A Great Deal If You Can Get It
Cyprus, Croatia, Geneva, and a Search for Art

 

The France that I see as I look out from the bullet train today is far different from the France I see when I survey the economic data. Going from Marseilles to Paris, the countryside is magnificent. The farms are laid out as if by a landscape artist – this is not the hurly-burly no-nonsense look of the Texas landscape. The mountains and forests that we glide through are glorious. It is a weekend of special music all over France, and last night in Marseilles the stages were alive and the crowds out in force. The French people smile and graciously correct my pidgin attempts at speaking French. I have found it diplomatic not to mention that I think France is in for a very difficult future. Why spoil the party?

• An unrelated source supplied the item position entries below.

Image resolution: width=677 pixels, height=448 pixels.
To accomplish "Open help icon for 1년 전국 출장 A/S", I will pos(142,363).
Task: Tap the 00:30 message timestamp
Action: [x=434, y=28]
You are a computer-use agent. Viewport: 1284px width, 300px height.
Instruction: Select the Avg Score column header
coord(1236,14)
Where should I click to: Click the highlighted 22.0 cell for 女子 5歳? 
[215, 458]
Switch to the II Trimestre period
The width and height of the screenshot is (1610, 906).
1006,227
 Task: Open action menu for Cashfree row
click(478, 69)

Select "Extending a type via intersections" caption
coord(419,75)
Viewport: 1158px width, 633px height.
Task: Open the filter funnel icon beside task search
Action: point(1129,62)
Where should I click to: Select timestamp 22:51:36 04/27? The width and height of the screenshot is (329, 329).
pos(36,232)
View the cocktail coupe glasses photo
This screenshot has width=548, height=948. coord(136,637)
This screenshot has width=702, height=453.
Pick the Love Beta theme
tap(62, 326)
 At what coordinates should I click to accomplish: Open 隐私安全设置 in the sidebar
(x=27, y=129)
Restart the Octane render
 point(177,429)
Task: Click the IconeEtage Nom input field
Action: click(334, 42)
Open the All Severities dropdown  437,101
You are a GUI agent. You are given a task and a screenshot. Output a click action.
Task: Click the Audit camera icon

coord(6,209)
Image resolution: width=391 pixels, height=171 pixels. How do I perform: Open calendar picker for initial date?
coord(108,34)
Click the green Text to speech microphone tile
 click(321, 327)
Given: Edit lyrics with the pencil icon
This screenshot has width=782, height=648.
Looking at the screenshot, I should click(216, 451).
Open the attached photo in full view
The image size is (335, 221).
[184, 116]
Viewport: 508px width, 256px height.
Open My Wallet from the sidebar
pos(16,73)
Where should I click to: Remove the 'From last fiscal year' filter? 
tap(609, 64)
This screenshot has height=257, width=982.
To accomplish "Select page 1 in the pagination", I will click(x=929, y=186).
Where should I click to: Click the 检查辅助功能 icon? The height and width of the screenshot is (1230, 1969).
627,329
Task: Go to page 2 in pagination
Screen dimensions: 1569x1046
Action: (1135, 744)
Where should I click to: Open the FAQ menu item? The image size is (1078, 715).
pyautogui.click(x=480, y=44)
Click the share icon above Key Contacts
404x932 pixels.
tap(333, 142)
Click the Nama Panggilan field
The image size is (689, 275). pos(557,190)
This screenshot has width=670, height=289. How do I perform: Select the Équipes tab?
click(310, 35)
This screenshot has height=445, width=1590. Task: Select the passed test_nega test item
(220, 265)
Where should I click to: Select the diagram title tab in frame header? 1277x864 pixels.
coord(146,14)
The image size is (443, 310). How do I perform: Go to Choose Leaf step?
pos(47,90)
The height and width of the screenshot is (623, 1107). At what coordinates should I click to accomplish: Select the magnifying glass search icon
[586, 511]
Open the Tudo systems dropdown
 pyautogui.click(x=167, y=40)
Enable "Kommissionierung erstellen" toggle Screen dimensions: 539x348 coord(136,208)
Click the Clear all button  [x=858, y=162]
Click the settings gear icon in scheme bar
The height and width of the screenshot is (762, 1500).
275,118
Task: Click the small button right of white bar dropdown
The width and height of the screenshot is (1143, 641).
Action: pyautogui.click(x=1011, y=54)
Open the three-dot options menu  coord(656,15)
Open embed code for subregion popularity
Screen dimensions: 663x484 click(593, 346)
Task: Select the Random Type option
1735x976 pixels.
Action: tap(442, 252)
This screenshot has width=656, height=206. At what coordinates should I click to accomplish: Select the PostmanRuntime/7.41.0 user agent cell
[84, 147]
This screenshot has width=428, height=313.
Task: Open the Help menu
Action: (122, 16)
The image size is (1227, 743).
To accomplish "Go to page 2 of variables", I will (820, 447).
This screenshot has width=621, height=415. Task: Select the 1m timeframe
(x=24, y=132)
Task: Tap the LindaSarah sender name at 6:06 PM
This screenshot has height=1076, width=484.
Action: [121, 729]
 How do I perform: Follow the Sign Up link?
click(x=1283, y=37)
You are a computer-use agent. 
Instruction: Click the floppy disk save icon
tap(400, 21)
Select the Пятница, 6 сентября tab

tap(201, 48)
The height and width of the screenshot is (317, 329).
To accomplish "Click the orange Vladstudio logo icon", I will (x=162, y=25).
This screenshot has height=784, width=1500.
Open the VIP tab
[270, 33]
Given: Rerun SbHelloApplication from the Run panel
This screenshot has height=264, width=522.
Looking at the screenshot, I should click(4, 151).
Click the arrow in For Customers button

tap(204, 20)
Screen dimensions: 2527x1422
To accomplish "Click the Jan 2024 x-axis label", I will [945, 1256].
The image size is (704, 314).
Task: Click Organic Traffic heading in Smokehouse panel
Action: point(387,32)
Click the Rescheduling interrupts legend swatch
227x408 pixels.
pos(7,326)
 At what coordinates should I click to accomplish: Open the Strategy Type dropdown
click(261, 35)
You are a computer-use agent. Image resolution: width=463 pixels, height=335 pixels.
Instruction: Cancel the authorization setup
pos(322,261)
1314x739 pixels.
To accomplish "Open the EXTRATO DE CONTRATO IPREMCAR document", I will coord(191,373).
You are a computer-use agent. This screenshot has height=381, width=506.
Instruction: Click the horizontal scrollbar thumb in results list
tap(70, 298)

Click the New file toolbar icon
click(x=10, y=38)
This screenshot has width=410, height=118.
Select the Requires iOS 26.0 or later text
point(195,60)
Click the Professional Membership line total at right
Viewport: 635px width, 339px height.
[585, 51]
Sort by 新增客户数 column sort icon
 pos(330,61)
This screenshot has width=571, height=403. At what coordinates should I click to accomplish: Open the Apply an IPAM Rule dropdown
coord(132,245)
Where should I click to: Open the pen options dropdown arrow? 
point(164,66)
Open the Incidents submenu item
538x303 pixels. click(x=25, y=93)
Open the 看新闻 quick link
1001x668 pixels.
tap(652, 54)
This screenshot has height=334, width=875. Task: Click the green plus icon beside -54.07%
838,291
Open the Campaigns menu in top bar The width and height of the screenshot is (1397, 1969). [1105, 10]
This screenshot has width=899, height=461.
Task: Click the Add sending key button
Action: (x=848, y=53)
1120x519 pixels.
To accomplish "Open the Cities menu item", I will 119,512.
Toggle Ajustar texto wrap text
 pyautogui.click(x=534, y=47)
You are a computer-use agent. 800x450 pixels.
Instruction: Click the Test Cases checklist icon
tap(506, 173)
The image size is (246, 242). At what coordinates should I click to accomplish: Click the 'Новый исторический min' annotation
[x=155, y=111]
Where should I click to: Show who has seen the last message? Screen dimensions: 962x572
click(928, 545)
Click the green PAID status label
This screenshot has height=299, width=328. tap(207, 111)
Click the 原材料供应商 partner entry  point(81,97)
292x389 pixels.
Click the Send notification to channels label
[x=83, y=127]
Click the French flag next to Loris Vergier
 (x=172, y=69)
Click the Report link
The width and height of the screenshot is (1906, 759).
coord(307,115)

But for you, gentle reader, I will survey the economic landscape that I see on my computer screen. It shows a far different France from the one outside my window, one that resembles its peripheral southern neighbors far more than its neighbors to the north and east. The picture is not all bad, of course. There is always much to admire and love about France. But there are a lot of hard political choices to be made and much reform to be undertaken if this beautiful country is to remain La Belle France and not become the sick man of Europe. This week, in what I think will be a short letter, we’ll look at a few of the problems facing France.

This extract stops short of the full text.